____ Excerpted records

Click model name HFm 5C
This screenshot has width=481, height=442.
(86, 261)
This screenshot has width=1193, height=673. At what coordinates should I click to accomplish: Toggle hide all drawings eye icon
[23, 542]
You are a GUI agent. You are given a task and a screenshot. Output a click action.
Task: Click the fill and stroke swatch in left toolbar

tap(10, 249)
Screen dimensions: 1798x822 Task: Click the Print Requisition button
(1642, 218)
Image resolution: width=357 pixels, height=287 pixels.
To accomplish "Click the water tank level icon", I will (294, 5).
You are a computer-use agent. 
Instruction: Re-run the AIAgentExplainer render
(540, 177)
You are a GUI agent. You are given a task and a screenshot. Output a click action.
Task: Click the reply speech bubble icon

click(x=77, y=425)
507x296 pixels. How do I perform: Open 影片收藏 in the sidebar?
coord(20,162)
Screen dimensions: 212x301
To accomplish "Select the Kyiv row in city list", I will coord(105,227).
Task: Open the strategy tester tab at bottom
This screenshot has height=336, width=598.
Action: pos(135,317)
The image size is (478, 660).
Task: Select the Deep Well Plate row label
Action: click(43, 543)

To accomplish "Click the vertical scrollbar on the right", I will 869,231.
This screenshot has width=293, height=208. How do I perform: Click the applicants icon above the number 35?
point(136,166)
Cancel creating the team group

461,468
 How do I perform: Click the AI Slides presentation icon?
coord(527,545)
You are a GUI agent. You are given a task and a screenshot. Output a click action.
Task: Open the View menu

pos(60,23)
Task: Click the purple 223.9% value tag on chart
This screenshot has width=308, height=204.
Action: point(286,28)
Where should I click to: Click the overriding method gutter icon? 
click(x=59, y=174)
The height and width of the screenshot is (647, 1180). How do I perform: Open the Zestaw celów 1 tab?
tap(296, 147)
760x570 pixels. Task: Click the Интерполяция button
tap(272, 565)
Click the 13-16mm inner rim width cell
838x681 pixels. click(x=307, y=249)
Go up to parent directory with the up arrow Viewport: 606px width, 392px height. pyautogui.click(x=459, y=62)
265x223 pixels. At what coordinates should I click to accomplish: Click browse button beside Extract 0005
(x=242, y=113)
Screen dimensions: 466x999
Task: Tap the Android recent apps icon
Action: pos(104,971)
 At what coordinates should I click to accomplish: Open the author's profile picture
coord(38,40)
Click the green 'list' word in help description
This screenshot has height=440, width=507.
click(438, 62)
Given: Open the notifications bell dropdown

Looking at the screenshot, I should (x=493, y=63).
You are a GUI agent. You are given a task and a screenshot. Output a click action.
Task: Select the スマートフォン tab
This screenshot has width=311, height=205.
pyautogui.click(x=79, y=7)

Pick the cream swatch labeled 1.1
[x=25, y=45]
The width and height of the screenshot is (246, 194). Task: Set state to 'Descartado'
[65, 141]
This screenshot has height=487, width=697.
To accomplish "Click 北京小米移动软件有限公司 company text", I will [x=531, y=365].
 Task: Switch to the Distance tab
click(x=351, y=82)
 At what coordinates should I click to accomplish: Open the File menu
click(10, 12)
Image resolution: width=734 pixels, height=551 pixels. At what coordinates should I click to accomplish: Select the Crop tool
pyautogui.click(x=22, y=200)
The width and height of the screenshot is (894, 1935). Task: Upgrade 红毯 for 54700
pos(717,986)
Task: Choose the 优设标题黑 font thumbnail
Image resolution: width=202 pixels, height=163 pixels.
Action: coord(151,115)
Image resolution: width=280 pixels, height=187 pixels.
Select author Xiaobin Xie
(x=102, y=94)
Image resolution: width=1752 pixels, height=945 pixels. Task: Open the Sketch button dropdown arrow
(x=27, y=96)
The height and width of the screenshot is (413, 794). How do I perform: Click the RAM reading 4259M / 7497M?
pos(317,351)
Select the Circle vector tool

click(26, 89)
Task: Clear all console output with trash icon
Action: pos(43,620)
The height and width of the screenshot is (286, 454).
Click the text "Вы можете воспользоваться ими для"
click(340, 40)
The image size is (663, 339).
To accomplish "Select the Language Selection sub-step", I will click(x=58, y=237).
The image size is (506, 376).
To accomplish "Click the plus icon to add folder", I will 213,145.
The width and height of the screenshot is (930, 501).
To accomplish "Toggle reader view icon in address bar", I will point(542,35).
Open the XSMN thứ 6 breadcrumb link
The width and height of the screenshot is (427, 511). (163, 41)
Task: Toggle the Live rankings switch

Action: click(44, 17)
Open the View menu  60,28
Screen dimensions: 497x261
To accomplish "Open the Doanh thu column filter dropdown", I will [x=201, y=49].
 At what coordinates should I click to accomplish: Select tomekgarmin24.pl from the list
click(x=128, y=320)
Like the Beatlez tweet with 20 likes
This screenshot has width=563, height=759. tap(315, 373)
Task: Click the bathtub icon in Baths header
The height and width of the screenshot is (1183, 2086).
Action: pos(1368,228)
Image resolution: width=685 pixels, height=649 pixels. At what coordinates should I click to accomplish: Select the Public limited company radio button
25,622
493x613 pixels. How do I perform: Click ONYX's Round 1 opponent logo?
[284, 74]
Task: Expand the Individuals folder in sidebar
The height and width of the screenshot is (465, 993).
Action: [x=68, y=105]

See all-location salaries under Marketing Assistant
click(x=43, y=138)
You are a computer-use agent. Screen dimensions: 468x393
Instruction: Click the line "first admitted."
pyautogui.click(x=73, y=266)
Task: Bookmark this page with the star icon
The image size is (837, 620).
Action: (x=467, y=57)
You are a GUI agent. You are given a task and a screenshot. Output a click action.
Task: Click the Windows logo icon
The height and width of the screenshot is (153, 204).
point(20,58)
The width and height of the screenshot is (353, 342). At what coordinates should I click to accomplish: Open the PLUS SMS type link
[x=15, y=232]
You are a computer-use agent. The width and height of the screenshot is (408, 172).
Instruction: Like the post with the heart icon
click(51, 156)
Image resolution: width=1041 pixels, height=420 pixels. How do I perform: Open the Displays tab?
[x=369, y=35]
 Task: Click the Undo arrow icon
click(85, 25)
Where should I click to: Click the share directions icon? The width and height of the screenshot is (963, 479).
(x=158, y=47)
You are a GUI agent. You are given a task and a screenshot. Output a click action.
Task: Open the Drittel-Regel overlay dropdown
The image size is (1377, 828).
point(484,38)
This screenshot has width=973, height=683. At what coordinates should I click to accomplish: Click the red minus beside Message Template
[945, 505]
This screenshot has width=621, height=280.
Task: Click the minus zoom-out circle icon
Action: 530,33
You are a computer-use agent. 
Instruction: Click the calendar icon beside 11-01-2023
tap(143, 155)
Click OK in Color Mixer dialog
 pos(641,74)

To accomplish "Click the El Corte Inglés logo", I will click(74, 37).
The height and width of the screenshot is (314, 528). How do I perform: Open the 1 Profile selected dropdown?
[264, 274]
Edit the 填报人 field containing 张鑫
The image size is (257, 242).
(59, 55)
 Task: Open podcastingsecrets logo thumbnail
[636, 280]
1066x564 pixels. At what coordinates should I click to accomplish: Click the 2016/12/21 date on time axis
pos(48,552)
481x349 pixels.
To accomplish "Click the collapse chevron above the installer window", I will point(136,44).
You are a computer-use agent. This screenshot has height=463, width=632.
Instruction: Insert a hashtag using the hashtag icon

________

Description of the task:
Copy out the whole listing above, leaving each line exactly as it stands.

Exercise response:
Click model name HFm 5C
This screenshot has width=481, height=442.
(86, 261)
This screenshot has width=1193, height=673. At what coordinates should I click to accomplish: Toggle hide all drawings eye icon
[23, 542]
You are a GUI agent. You are given a task and a screenshot. Output a click action.
Task: Click the fill and stroke swatch in left toolbar

tap(10, 249)
Screen dimensions: 1798x822 Task: Click the Print Requisition button
(1642, 218)
Image resolution: width=357 pixels, height=287 pixels.
To accomplish "Click the water tank level icon", I will (294, 5).
You are a computer-use agent. 
Instruction: Re-run the AIAgentExplainer render
(540, 177)
You are a GUI agent. You are given a task and a screenshot. Output a click action.
Task: Click the reply speech bubble icon

click(x=77, y=425)
507x296 pixels. How do I perform: Open 影片收藏 in the sidebar?
coord(20,162)
Screen dimensions: 212x301
To accomplish "Select the Kyiv row in city list", I will coord(105,227).
Task: Open the strategy tester tab at bottom
This screenshot has height=336, width=598.
Action: pos(135,317)
The image size is (478, 660).
Task: Select the Deep Well Plate row label
Action: click(43, 543)

To accomplish "Click the vertical scrollbar on the right", I will 869,231.
This screenshot has width=293, height=208. How do I perform: Click the applicants icon above the number 35?
point(136,166)
Cancel creating the team group

461,468
 How do I perform: Click the AI Slides presentation icon?
coord(527,545)
You are a GUI agent. You are given a task and a screenshot. Output a click action.
Task: Open the View menu

pos(60,23)
Task: Click the purple 223.9% value tag on chart
This screenshot has width=308, height=204.
Action: point(286,28)
Where should I click to: Click the overriding method gutter icon? 
click(x=59, y=174)
The height and width of the screenshot is (647, 1180). How do I perform: Open the Zestaw celów 1 tab?
tap(296, 147)
760x570 pixels. Task: Click the Интерполяция button
tap(272, 565)
Click the 13-16mm inner rim width cell
838x681 pixels. click(x=307, y=249)
Go up to parent directory with the up arrow Viewport: 606px width, 392px height. pyautogui.click(x=459, y=62)
265x223 pixels. At what coordinates should I click to accomplish: Click browse button beside Extract 0005
(x=242, y=113)
Screen dimensions: 466x999
Task: Tap the Android recent apps icon
Action: pos(104,971)
 At what coordinates should I click to accomplish: Open the author's profile picture
coord(38,40)
Click the green 'list' word in help description
This screenshot has height=440, width=507.
click(438, 62)
Given: Open the notifications bell dropdown

Looking at the screenshot, I should (x=493, y=63).
You are a GUI agent. You are given a task and a screenshot. Output a click action.
Task: Select the スマートフォン tab
This screenshot has width=311, height=205.
pyautogui.click(x=79, y=7)

Pick the cream swatch labeled 1.1
[x=25, y=45]
The width and height of the screenshot is (246, 194). Task: Set state to 'Descartado'
[65, 141]
This screenshot has height=487, width=697.
To accomplish "Click 北京小米移动软件有限公司 company text", I will [x=531, y=365].
 Task: Switch to the Distance tab
click(x=351, y=82)
 At what coordinates should I click to accomplish: Open the File menu
click(10, 12)
Image resolution: width=734 pixels, height=551 pixels. At what coordinates should I click to accomplish: Select the Crop tool
pyautogui.click(x=22, y=200)
The width and height of the screenshot is (894, 1935). Task: Upgrade 红毯 for 54700
pos(717,986)
Task: Choose the 优设标题黑 font thumbnail
Image resolution: width=202 pixels, height=163 pixels.
Action: coord(151,115)
Image resolution: width=280 pixels, height=187 pixels.
Select author Xiaobin Xie
(x=102, y=94)
Image resolution: width=1752 pixels, height=945 pixels. Task: Open the Sketch button dropdown arrow
(x=27, y=96)
The height and width of the screenshot is (413, 794). How do I perform: Click the RAM reading 4259M / 7497M?
pos(317,351)
Select the Circle vector tool

click(26, 89)
Task: Clear all console output with trash icon
Action: pos(43,620)
The height and width of the screenshot is (286, 454).
Click the text "Вы можете воспользоваться ими для"
click(340, 40)
The image size is (663, 339).
To accomplish "Select the Language Selection sub-step", I will click(x=58, y=237).
The image size is (506, 376).
To accomplish "Click the plus icon to add folder", I will 213,145.
The width and height of the screenshot is (930, 501).
To accomplish "Toggle reader view icon in address bar", I will point(542,35).
Open the XSMN thứ 6 breadcrumb link
The width and height of the screenshot is (427, 511). (163, 41)
Task: Toggle the Live rankings switch

Action: click(44, 17)
Open the View menu  60,28
Screen dimensions: 497x261
To accomplish "Open the Doanh thu column filter dropdown", I will [x=201, y=49].
 At what coordinates should I click to accomplish: Select tomekgarmin24.pl from the list
click(x=128, y=320)
Like the Beatlez tweet with 20 likes
This screenshot has width=563, height=759. tap(315, 373)
Task: Click the bathtub icon in Baths header
The height and width of the screenshot is (1183, 2086).
Action: pos(1368,228)
Image resolution: width=685 pixels, height=649 pixels. At what coordinates should I click to accomplish: Select the Public limited company radio button
25,622
493x613 pixels. How do I perform: Click ONYX's Round 1 opponent logo?
[284, 74]
Task: Expand the Individuals folder in sidebar
The height and width of the screenshot is (465, 993).
Action: [x=68, y=105]

See all-location salaries under Marketing Assistant
click(x=43, y=138)
You are a computer-use agent. Screen dimensions: 468x393
Instruction: Click the line "first admitted."
pyautogui.click(x=73, y=266)
Task: Bookmark this page with the star icon
The image size is (837, 620).
Action: (x=467, y=57)
You are a GUI agent. You are given a task and a screenshot. Output a click action.
Task: Click the Windows logo icon
The height and width of the screenshot is (153, 204).
point(20,58)
The width and height of the screenshot is (353, 342). At what coordinates should I click to accomplish: Open the PLUS SMS type link
[x=15, y=232]
You are a computer-use agent. The width and height of the screenshot is (408, 172).
Instruction: Like the post with the heart icon
click(51, 156)
Image resolution: width=1041 pixels, height=420 pixels. How do I perform: Open the Displays tab?
[x=369, y=35]
 Task: Click the Undo arrow icon
click(85, 25)
Where should I click to: Click the share directions icon? The width and height of the screenshot is (963, 479).
(x=158, y=47)
You are a GUI agent. You are given a task and a screenshot. Output a click action.
Task: Open the Drittel-Regel overlay dropdown
The image size is (1377, 828).
point(484,38)
This screenshot has width=973, height=683. At what coordinates should I click to accomplish: Click the red minus beside Message Template
[945, 505]
This screenshot has width=621, height=280.
Task: Click the minus zoom-out circle icon
Action: 530,33
You are a computer-use agent. 
Instruction: Click the calendar icon beside 11-01-2023
tap(143, 155)
Click OK in Color Mixer dialog
 pos(641,74)

To accomplish "Click the El Corte Inglés logo", I will click(74, 37).
The height and width of the screenshot is (314, 528). How do I perform: Open the 1 Profile selected dropdown?
[264, 274]
Edit the 填报人 field containing 张鑫
The image size is (257, 242).
(59, 55)
 Task: Open podcastingsecrets logo thumbnail
[636, 280]
1066x564 pixels. At what coordinates should I click to accomplish: Click the 2016/12/21 date on time axis
pos(48,552)
481x349 pixels.
To accomplish "Click the collapse chevron above the installer window", I will point(136,44).
You are a computer-use agent. This screenshot has height=463, width=632.
Instruction: Insert a hashtag using the hashtag icon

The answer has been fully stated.